### Pixel coordinate grounding data:
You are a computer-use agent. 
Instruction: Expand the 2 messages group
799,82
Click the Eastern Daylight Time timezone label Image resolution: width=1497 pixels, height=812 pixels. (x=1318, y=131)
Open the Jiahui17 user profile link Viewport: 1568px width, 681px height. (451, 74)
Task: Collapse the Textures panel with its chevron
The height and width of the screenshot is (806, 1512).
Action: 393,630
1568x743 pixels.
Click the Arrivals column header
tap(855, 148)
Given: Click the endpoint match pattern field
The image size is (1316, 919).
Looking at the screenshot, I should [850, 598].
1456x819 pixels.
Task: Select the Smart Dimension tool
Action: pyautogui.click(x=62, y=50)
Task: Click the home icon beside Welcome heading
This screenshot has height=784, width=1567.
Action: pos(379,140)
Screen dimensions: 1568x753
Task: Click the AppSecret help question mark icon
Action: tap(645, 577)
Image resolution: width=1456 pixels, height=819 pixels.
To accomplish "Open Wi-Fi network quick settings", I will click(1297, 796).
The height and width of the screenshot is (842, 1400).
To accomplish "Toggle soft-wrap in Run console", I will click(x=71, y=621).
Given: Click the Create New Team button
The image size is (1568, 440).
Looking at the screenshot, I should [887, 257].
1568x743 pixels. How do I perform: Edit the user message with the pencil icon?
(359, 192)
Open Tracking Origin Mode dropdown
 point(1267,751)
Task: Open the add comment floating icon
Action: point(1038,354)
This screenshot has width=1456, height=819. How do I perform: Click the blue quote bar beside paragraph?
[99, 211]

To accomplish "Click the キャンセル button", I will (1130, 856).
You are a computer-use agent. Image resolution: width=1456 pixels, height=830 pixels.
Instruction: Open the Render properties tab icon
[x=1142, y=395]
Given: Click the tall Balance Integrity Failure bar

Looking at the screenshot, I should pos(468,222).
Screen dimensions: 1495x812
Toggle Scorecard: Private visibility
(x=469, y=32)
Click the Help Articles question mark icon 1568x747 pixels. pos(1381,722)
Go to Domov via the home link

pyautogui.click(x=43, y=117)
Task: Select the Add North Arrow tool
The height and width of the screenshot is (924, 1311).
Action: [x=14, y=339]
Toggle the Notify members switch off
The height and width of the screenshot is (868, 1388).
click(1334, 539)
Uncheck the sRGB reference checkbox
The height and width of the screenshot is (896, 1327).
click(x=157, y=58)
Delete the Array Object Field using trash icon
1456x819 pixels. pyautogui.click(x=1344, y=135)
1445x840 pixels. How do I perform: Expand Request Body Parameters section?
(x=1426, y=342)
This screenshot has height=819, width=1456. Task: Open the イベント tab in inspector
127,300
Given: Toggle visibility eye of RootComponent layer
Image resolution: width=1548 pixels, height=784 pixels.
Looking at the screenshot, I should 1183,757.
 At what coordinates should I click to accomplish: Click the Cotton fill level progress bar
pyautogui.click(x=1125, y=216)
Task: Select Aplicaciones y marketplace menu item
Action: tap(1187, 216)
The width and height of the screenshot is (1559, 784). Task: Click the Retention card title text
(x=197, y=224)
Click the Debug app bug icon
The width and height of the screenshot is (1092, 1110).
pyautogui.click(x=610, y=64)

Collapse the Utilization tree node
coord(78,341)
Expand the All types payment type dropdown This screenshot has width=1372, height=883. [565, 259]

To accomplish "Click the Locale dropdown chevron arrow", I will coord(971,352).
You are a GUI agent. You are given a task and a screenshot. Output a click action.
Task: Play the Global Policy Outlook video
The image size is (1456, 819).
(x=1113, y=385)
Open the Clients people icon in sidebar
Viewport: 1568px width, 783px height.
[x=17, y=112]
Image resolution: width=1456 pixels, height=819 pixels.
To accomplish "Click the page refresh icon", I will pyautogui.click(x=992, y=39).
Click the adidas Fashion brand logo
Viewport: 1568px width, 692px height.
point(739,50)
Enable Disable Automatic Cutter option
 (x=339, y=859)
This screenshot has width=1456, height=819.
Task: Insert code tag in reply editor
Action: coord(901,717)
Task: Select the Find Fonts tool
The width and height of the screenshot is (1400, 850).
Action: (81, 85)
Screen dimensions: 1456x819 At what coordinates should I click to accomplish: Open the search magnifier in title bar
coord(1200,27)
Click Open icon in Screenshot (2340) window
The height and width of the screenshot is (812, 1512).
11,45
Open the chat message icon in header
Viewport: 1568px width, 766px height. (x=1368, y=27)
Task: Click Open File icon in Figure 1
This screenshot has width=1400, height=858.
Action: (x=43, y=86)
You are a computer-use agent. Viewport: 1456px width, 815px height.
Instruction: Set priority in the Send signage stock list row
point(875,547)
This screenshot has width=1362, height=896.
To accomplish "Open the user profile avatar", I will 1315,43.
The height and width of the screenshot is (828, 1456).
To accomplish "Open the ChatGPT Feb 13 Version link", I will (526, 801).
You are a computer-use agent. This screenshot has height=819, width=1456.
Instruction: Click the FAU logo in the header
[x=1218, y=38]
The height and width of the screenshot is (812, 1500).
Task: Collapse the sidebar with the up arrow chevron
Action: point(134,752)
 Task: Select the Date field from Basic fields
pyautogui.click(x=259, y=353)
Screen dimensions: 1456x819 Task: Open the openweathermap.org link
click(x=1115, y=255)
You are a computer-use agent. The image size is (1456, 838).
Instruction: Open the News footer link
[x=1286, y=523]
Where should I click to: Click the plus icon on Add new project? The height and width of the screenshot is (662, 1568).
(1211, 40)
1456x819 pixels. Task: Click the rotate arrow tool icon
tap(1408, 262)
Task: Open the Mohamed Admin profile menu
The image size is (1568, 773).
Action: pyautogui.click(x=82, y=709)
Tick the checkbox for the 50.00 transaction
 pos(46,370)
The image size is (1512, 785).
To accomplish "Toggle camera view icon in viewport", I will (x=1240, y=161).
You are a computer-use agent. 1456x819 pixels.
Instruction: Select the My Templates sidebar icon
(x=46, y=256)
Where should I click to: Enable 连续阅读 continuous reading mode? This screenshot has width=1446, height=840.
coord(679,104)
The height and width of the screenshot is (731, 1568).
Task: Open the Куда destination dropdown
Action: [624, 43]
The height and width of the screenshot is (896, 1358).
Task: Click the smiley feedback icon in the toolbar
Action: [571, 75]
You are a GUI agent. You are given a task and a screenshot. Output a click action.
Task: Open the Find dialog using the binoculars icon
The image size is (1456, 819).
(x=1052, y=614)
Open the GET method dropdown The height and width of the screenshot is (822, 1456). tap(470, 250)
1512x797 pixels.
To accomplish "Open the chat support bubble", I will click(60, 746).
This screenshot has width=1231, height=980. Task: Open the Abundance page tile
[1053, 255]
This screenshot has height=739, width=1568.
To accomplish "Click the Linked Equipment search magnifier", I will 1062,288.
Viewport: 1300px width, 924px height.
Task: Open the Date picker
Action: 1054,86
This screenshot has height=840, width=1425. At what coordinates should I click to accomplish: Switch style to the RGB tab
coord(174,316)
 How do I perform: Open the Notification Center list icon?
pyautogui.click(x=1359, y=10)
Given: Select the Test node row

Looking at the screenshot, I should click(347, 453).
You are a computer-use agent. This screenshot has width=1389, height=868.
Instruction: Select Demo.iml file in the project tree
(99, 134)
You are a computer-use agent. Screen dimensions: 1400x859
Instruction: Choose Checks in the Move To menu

### What is being asked:
I need each line of the entries that holds the string "computer" located and copied.

### Finished exercise:
You are a computer-use agent. 
You are a computer-use agent. Image resolution: width=1456 pixels, height=830 pixels.
You are a computer-use agent. Viewport: 1456px width, 815px height.
You are a computer-use agent. This screenshot has height=819, width=1456.
You are a computer-use agent. The image size is (1456, 838).
You are a computer-use agent. 1456x819 pixels.
You are a computer-use agent. This screenshot has width=1389, height=868.
You are a computer-use agent. Screen dimensions: 1400x859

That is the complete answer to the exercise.